Do We Champion LGBTQ+ Business Leaders Enough?
Leeds Pride is upon us and we have just had a full month of National Pride events, it is safe to say the LGBTQ+ agenda is front and centre. With many questioning the need for Pride, recent attacks high-light that there is still inequality and abuse out there.
As a gay business man, the idea of Pride and the Rainbow flag normally gets an eye roll from me and I am not a big ‘here, queer, get used to it’ kind of person. I feel I have been lucky that prejudice in the work place and my life has been minimal. I can count on one hand the number of times I have experienced, what I consider homophobia. I also don’t believe I have been held back but I understand that this is not the same for everyone in a similar position as me.
As what has been considered the ‘norm’ is being constantly challenged, this means that in business and life we are going to have to evolve attitudes and cultures. A recent study by the Human Rights Campaign in the US found that 46% of individual in the LGBTQ+ community hid their sexuality at work. https://www.pinknews.co.uk/2018/06/27/half-of-lgbt-people-stay-in-the-closet-at-work-study-reveals/
The truth is, there are only negatives to making an environment non-inclusive. Reports from the likes of Stonewall find being in the closet at work:
– Depletes energy due to editing what say
– Creates stress when having to talk about out of work occasions such as weekend
– Zaps creativity
– Leads to isolation
– Significant reduction in the individuals productivity
In order for individuals to really achieve their best and the best results at work they need to feel comfortable, respected, appreciated, valued, and understood. If one massive part of a person’s life is hidden, this only leads to a lack on inclusivity, lower productivity and poorer results.

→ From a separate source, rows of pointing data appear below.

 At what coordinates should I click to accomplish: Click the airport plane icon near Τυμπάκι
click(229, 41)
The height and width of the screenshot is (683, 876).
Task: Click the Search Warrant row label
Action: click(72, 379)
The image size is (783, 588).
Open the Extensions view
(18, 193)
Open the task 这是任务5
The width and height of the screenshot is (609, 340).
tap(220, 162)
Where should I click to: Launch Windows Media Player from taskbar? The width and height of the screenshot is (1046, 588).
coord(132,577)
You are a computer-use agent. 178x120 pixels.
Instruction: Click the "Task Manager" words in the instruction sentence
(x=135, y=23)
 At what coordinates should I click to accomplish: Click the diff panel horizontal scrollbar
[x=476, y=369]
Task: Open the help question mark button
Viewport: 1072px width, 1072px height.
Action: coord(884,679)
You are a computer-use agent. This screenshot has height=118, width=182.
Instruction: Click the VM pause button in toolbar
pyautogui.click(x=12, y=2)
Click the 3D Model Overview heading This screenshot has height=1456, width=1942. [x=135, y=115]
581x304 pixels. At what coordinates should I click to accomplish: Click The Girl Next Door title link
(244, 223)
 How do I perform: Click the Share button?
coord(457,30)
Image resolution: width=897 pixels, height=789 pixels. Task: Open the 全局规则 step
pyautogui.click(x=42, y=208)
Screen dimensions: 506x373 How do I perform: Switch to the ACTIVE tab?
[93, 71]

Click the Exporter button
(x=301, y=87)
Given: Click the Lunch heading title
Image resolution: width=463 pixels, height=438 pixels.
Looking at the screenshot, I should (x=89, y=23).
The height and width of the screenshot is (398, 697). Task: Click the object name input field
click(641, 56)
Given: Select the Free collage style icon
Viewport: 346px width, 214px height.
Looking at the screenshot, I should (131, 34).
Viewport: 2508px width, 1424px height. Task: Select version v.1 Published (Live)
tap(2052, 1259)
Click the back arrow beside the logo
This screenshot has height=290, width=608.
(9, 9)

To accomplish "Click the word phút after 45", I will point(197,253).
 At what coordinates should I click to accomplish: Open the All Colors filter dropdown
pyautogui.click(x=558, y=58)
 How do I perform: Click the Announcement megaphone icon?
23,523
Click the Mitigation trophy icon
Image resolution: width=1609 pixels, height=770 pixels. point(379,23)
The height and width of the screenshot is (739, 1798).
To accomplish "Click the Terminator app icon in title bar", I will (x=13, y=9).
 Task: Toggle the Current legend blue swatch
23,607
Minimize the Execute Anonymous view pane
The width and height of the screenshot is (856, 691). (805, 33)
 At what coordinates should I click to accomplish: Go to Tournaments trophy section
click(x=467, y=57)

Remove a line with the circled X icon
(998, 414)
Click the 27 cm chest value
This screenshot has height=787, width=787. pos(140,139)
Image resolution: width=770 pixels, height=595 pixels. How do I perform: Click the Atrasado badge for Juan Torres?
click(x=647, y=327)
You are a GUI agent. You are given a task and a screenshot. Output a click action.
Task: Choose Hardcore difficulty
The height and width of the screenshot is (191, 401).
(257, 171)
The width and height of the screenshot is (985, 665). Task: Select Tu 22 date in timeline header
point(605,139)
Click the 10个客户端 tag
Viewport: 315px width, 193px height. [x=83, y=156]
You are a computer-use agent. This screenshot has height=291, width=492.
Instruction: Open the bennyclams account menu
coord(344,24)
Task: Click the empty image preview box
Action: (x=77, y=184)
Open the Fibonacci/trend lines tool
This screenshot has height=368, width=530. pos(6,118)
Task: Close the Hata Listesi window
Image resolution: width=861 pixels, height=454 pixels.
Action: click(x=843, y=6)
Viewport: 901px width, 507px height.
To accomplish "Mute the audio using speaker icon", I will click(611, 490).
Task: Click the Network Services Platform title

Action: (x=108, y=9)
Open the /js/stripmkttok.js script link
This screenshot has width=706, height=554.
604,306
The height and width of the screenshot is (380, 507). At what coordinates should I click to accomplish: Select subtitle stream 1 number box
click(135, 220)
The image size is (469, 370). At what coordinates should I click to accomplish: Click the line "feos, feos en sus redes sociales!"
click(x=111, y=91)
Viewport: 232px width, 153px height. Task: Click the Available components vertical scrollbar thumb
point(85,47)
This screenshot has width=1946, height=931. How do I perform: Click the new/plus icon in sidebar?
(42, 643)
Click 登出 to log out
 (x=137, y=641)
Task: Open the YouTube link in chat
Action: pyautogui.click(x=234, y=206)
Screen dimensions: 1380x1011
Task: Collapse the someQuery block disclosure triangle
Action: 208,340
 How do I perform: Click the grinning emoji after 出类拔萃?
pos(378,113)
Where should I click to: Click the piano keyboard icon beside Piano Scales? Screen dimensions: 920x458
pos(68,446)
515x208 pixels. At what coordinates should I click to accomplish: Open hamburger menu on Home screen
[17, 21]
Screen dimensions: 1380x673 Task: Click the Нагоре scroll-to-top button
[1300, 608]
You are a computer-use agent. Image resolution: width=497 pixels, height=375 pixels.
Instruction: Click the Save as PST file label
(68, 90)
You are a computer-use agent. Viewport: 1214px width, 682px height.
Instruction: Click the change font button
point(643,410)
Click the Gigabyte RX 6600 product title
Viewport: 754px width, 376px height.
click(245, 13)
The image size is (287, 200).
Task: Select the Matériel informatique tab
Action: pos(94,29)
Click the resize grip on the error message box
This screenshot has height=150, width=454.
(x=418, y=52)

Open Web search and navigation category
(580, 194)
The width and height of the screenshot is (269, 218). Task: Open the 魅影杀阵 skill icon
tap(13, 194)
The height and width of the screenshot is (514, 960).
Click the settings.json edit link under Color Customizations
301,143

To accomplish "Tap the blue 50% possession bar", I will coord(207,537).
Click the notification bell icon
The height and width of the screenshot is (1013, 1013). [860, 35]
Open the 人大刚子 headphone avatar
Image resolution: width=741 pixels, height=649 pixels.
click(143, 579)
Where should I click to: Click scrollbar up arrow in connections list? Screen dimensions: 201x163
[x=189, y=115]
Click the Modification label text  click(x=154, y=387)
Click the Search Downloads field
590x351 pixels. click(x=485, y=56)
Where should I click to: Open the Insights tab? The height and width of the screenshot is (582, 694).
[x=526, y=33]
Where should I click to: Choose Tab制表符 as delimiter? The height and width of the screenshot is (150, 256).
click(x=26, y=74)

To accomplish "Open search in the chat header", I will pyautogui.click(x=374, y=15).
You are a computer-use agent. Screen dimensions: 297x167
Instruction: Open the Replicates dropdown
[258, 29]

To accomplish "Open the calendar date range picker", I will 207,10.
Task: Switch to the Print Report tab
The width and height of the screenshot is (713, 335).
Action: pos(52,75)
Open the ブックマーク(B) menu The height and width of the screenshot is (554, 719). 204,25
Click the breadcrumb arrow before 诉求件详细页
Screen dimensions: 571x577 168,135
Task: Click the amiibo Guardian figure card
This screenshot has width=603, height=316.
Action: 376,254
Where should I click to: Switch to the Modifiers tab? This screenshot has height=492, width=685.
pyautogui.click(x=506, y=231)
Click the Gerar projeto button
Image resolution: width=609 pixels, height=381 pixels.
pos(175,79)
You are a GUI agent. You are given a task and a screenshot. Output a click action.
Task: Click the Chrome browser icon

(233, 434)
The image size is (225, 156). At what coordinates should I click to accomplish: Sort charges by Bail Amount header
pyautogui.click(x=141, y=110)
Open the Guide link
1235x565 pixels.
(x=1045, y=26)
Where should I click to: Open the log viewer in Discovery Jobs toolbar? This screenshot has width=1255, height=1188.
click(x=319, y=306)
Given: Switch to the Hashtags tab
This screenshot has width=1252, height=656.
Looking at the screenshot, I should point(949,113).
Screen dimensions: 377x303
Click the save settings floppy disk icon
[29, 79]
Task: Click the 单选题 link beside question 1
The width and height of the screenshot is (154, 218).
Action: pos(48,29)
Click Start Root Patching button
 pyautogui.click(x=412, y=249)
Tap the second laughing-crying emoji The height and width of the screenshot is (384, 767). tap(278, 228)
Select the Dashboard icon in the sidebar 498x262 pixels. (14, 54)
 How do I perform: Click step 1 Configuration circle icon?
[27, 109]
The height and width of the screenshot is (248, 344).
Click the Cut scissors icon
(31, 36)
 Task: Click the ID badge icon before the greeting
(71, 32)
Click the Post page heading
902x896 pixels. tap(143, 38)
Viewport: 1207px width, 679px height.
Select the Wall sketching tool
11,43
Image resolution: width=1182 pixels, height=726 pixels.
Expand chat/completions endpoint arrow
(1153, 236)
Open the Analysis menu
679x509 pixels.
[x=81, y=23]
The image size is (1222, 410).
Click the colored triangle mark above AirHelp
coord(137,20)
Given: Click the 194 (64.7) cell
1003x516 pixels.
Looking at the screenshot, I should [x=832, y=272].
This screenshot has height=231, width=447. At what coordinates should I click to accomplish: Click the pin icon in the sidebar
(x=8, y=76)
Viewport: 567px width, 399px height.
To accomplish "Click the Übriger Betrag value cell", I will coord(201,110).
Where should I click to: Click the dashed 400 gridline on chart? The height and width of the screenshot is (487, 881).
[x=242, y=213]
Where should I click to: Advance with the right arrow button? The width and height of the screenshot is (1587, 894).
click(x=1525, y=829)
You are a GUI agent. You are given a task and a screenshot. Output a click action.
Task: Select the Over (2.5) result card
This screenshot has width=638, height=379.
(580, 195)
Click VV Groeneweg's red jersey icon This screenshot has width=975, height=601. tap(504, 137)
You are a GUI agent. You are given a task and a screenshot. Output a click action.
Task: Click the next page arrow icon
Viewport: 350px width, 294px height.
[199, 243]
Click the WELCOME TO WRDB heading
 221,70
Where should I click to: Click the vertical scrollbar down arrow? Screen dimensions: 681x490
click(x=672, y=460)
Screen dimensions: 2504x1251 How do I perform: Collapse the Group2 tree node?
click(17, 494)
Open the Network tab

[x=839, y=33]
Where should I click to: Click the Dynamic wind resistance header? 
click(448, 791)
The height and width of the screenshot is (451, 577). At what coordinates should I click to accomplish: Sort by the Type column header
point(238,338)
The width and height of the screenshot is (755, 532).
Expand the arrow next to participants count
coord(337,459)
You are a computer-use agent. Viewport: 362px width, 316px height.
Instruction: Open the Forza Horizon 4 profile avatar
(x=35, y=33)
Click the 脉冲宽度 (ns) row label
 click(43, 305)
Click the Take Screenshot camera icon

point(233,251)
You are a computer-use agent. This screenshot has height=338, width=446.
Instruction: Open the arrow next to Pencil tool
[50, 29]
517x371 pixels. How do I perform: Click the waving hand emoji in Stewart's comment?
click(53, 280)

There is a lot of information and support out there on how to create a more inclusive environment for your colleagues and also to help individuals with their journey. An area where I think the community can do better is to drive aspiration and belief.
A good start to this is championing role models that have had a positive contribution to the business world.
There is still the stereotype of the jobs open to individuals who identify as LGBTQ+ – entertainment, arts, customer service, public sector etc. Whereas women, rightly, are being championed much more strongly at the senior board level, can the same be said for LGBTQ+ individuals?
I am sure there are occasions (quick Google search implies not) but when did Tim Cook, Alan Joyce or Peter Thiel last appear on the cover of Gay Times or Attitude? Are these individuals celebrated enough within our own community? Looking over the top 10 LGBTQ+ billionaires, the ones that stand out are those from fashion – Giorgio Armani, Dolce & Gabbana and Michael Korrs. Stein Erik Hagen or Jennifer Pritzker anyone?
To strive, create ambition and deliver outstanding results, all sections of a community need role models to aspire to and there is a case that in the LGBTQ community, we are a step behind.